┌─ SUPPLIED MATERIAL

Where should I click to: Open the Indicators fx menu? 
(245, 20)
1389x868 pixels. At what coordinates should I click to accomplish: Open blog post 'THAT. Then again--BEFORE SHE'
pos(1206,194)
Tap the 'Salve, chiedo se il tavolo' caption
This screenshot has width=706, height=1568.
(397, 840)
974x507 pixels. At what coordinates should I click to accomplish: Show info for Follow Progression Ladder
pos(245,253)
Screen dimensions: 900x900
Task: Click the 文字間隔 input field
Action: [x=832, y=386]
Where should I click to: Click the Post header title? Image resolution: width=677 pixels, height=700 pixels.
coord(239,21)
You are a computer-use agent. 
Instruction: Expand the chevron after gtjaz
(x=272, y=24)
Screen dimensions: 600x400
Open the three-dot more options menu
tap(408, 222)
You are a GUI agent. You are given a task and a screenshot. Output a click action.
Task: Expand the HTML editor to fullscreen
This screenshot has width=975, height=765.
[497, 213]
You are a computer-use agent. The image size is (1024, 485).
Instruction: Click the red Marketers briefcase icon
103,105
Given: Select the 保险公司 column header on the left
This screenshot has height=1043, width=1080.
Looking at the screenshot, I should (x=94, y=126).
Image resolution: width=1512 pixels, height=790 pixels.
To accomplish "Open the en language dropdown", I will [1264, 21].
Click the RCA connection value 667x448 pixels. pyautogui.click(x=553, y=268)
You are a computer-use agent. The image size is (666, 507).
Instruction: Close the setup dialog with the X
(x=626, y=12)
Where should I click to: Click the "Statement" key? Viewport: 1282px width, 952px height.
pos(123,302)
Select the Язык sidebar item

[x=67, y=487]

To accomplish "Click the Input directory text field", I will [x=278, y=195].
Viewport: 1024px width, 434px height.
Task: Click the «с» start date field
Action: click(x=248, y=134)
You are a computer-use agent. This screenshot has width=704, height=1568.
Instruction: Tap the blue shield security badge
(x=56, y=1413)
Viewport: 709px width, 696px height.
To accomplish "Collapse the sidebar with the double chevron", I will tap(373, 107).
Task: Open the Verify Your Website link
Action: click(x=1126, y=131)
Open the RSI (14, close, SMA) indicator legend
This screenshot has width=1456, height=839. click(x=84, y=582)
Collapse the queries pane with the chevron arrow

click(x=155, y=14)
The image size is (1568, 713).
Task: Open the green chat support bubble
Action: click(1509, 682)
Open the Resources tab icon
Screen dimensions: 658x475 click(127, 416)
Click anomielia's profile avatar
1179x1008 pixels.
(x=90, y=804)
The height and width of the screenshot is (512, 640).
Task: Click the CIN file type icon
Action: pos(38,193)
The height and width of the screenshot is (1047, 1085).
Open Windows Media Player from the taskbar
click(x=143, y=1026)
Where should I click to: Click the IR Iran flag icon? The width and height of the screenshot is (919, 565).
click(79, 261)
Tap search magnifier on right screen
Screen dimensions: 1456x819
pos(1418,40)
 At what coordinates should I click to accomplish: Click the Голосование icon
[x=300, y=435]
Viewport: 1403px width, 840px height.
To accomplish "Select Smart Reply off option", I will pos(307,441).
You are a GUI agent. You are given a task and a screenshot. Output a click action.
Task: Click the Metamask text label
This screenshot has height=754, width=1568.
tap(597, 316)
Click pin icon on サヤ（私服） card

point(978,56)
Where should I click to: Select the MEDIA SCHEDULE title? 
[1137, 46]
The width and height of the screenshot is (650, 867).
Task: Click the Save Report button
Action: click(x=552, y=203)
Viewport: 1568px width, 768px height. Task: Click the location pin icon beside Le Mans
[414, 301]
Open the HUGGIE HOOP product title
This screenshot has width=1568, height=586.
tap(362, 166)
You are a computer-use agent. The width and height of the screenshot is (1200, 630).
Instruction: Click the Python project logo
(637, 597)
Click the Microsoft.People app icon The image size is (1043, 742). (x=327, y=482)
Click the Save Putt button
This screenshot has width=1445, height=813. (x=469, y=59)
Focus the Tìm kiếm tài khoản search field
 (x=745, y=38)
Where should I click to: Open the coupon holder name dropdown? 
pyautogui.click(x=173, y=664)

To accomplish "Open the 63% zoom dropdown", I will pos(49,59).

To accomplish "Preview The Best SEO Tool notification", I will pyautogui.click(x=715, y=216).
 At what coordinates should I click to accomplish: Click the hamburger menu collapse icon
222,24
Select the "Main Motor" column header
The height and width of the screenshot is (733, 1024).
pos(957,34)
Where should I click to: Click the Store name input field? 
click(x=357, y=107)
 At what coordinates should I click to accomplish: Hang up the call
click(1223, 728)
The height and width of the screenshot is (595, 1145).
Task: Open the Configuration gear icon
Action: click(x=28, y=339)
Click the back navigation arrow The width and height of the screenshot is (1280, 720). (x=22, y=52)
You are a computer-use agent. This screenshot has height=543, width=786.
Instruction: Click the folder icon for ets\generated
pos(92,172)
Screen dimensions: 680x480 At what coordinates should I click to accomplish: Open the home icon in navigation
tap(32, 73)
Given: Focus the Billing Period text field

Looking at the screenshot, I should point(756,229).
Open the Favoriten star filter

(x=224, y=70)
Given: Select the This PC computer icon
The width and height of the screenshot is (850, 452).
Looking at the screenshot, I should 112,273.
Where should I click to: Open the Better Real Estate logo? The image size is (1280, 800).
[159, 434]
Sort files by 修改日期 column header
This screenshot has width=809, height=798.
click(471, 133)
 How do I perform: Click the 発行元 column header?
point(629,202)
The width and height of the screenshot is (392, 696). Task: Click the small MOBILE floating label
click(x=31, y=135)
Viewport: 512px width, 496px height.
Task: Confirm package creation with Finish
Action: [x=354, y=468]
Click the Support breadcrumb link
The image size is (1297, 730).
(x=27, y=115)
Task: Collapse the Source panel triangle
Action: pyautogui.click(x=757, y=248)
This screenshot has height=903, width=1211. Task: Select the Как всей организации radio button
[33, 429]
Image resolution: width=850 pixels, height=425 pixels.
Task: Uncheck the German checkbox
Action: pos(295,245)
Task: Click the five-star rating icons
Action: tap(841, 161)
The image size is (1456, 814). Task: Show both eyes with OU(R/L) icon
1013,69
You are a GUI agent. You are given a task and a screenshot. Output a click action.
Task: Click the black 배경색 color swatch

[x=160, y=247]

└─

ASSIGNMENT: The lines needed run from the first line of the data through the line containing "Click the RCA"; give them again exactly and nothing else.

REPLY TO THE TASK:
Where should I click to: Open the Indicators fx menu? 
(245, 20)
1389x868 pixels. At what coordinates should I click to accomplish: Open blog post 'THAT. Then again--BEFORE SHE'
pos(1206,194)
Tap the 'Salve, chiedo se il tavolo' caption
This screenshot has width=706, height=1568.
(397, 840)
974x507 pixels. At what coordinates should I click to accomplish: Show info for Follow Progression Ladder
pos(245,253)
Screen dimensions: 900x900
Task: Click the 文字間隔 input field
Action: [x=832, y=386]
Where should I click to: Click the Post header title? Image resolution: width=677 pixels, height=700 pixels.
coord(239,21)
You are a computer-use agent. 
Instruction: Expand the chevron after gtjaz
(x=272, y=24)
Screen dimensions: 600x400
Open the three-dot more options menu
tap(408, 222)
You are a GUI agent. You are given a task and a screenshot. Output a click action.
Task: Expand the HTML editor to fullscreen
This screenshot has width=975, height=765.
[497, 213]
You are a computer-use agent. The image size is (1024, 485).
Instruction: Click the red Marketers briefcase icon
103,105
Given: Select the 保险公司 column header on the left
This screenshot has height=1043, width=1080.
Looking at the screenshot, I should (x=94, y=126).
Image resolution: width=1512 pixels, height=790 pixels.
To accomplish "Open the en language dropdown", I will [1264, 21].
Click the RCA connection value 667x448 pixels. pyautogui.click(x=553, y=268)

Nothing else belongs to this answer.